* [Prompt]: Copy out the first line of the listing and every line after it, exactly, until you have copied the line containing "Click the second row green status dot".
Segment Start: Data shown
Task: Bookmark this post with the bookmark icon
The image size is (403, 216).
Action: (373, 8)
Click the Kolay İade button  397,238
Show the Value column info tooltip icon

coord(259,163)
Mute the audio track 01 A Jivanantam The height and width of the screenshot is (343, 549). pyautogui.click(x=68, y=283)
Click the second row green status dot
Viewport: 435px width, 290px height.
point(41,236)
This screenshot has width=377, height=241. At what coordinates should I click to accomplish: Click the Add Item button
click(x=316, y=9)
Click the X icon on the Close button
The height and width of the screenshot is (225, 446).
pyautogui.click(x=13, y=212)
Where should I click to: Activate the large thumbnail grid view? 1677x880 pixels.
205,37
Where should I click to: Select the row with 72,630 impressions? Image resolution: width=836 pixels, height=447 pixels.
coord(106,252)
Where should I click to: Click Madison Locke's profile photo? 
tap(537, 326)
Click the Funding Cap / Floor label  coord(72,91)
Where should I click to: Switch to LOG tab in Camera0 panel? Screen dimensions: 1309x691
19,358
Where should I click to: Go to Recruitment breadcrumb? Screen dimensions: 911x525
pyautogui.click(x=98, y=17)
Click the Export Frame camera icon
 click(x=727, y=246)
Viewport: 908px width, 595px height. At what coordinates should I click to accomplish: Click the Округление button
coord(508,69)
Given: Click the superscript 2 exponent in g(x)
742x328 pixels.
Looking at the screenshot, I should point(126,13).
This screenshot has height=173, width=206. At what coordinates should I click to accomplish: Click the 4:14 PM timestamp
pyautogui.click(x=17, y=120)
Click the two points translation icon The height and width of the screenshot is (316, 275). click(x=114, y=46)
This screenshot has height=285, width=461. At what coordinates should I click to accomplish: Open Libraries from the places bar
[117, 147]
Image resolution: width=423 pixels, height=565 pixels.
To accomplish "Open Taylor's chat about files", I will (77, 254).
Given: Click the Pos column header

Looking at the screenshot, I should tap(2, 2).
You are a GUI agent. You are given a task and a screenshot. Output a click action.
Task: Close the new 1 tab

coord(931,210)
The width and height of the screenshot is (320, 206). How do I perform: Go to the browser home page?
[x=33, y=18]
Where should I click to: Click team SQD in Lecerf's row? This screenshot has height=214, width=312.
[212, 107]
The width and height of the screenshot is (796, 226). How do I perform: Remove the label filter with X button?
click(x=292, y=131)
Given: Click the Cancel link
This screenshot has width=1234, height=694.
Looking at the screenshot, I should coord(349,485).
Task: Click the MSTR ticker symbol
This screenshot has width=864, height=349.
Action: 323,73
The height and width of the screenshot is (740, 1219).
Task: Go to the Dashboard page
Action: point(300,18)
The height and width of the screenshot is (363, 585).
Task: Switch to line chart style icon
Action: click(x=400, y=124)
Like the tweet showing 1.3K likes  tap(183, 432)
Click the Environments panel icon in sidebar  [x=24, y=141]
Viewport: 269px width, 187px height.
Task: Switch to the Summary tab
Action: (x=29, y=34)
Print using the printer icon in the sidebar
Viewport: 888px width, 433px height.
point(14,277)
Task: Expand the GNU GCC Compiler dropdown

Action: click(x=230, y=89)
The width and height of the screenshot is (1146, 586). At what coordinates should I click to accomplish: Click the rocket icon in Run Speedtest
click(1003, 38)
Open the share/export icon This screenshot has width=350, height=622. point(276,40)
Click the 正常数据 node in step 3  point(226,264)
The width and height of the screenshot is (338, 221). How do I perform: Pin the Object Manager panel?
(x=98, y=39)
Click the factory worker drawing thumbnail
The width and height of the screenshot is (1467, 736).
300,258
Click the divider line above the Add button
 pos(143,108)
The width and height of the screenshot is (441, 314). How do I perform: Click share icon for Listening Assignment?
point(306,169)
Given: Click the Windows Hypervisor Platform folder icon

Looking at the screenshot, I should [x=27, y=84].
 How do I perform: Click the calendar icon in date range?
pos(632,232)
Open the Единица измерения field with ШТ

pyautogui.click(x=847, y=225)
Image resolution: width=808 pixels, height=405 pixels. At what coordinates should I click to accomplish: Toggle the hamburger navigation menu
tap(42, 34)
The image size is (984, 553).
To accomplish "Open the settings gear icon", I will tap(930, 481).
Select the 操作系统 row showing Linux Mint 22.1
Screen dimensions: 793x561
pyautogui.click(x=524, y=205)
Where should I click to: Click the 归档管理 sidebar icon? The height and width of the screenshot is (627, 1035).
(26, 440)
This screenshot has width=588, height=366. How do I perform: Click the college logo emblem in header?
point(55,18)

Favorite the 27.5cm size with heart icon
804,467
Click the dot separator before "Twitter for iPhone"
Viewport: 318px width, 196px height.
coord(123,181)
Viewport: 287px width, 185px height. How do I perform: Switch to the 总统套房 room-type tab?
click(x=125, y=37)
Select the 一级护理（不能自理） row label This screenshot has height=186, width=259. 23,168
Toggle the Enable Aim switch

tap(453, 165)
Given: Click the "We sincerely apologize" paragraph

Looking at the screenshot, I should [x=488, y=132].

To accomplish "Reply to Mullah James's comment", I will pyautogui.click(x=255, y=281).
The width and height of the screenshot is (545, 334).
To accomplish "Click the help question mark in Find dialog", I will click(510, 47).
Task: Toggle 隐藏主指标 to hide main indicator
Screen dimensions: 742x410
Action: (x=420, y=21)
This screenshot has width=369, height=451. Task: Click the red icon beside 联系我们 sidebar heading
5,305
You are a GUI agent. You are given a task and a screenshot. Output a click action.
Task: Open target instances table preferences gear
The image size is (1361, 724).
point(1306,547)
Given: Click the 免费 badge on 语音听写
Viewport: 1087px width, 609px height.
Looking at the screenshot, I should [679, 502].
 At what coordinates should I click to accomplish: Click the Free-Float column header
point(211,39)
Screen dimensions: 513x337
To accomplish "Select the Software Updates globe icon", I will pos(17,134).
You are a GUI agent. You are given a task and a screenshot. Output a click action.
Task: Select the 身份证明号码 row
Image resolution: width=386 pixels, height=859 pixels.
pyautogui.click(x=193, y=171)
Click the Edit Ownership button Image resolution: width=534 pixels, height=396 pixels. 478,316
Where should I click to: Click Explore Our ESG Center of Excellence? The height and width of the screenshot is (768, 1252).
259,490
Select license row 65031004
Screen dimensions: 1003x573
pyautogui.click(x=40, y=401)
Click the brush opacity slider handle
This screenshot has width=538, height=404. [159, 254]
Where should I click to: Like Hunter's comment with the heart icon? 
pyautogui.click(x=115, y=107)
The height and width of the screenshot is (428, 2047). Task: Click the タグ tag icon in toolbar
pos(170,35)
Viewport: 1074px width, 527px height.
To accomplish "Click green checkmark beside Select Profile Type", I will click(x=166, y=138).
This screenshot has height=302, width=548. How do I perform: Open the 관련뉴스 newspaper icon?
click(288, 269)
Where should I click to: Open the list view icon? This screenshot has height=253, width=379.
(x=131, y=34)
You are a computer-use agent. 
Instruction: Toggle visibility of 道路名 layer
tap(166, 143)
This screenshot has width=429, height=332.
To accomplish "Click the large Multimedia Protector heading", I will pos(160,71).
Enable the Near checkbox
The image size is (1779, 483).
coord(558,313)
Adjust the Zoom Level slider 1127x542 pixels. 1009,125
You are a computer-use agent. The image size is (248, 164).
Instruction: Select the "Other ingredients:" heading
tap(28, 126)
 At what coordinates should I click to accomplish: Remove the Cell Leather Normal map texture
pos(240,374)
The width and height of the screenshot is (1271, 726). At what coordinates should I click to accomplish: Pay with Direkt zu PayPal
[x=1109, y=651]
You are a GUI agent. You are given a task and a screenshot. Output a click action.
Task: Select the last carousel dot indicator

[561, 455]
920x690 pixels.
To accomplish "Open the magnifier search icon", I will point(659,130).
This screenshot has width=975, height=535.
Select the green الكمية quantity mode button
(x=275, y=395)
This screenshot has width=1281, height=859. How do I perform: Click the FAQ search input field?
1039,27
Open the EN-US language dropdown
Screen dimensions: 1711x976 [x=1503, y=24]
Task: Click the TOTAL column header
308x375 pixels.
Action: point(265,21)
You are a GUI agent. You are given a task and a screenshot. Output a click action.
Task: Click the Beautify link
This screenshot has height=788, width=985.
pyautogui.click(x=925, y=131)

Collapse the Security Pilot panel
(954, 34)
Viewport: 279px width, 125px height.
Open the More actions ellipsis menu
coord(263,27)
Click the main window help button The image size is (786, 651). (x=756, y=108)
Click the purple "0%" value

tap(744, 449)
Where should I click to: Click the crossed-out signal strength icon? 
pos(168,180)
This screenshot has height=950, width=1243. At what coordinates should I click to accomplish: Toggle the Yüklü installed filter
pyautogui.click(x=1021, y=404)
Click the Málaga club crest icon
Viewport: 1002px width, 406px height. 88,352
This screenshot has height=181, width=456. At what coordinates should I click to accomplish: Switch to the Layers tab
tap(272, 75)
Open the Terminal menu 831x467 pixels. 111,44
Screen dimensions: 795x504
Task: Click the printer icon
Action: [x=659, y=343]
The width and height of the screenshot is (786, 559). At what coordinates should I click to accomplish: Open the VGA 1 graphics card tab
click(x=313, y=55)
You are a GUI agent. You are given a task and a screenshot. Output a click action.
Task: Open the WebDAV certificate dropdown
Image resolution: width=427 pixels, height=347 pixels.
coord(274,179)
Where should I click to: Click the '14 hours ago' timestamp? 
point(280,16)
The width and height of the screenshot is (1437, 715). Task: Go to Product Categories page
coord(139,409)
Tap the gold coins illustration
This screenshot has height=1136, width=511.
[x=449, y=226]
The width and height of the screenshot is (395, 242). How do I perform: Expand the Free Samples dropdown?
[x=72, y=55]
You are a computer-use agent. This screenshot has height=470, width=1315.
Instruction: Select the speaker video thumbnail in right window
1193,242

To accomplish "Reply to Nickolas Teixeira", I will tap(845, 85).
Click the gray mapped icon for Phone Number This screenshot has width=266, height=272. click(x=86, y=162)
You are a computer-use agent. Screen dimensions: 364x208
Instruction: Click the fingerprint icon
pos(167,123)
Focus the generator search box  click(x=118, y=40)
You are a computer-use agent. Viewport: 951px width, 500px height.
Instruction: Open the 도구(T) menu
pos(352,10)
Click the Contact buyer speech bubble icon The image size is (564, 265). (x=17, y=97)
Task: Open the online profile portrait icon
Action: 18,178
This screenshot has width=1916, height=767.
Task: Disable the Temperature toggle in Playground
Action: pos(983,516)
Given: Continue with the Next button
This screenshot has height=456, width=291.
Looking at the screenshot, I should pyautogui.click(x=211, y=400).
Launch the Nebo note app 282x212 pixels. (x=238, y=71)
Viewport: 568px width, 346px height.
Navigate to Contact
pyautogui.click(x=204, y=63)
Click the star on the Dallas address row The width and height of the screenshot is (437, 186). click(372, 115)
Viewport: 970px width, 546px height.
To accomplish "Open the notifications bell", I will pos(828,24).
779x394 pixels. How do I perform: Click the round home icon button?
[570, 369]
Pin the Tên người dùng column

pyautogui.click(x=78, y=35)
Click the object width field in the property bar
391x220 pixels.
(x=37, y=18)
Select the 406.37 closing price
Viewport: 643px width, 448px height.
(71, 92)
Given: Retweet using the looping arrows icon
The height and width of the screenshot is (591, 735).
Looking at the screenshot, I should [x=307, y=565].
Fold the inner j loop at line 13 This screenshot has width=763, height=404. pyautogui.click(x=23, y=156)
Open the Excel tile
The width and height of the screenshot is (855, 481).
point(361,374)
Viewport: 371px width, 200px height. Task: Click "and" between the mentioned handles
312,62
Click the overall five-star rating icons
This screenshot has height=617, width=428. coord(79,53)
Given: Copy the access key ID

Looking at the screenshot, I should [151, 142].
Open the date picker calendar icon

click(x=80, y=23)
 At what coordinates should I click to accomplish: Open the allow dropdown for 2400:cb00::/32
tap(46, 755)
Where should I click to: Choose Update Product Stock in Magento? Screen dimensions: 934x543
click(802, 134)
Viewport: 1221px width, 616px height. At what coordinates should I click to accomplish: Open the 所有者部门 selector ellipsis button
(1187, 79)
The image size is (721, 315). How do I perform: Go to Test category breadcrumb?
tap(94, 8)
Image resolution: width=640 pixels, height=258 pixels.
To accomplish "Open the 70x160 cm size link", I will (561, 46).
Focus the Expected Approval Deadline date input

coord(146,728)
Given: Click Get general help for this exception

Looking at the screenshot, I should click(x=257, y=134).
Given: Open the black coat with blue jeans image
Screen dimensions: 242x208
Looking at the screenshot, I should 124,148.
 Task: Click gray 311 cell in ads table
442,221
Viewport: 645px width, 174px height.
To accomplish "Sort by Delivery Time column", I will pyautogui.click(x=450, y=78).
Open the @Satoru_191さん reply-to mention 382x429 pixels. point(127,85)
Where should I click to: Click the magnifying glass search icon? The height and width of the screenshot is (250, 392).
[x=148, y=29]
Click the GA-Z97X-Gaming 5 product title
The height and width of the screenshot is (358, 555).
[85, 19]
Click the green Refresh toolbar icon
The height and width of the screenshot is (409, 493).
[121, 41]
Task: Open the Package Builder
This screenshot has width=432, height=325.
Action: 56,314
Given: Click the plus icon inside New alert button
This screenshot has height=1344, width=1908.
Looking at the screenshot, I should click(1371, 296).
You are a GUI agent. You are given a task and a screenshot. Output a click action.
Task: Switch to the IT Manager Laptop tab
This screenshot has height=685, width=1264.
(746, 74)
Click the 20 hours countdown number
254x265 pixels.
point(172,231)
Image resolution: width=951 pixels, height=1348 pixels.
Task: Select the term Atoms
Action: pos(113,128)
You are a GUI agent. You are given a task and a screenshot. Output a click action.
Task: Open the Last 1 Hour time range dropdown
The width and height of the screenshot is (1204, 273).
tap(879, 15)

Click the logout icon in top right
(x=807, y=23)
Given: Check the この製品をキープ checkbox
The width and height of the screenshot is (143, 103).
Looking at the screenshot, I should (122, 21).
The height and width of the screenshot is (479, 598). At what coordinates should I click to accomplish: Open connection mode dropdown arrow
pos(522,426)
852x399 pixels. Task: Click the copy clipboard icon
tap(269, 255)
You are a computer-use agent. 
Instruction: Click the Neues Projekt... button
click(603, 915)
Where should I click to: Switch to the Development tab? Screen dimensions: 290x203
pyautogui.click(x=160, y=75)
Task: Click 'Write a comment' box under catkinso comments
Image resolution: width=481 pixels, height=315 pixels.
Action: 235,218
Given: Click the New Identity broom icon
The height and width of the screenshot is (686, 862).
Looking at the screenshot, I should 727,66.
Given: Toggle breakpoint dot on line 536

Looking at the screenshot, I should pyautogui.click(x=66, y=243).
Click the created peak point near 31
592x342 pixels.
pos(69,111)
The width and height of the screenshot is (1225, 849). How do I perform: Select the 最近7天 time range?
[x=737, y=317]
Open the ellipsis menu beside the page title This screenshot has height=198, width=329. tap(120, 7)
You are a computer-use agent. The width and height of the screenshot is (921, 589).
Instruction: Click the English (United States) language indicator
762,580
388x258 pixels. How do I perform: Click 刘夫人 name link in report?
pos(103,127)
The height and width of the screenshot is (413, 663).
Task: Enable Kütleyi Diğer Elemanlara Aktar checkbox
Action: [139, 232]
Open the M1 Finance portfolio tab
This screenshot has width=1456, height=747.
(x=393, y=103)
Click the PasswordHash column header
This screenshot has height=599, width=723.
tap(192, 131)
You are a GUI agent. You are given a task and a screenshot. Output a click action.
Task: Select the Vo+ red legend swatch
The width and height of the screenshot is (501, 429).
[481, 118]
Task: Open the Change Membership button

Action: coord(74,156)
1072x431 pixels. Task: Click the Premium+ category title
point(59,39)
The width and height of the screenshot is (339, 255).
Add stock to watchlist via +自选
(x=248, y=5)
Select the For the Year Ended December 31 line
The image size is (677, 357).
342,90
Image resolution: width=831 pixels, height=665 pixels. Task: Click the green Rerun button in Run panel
Segment End: Data shown
* [Exercise output]:
Task: Bookmark this post with the bookmark icon
The image size is (403, 216).
Action: (373, 8)
Click the Kolay İade button  397,238
Show the Value column info tooltip icon

coord(259,163)
Mute the audio track 01 A Jivanantam The height and width of the screenshot is (343, 549). pyautogui.click(x=68, y=283)
Click the second row green status dot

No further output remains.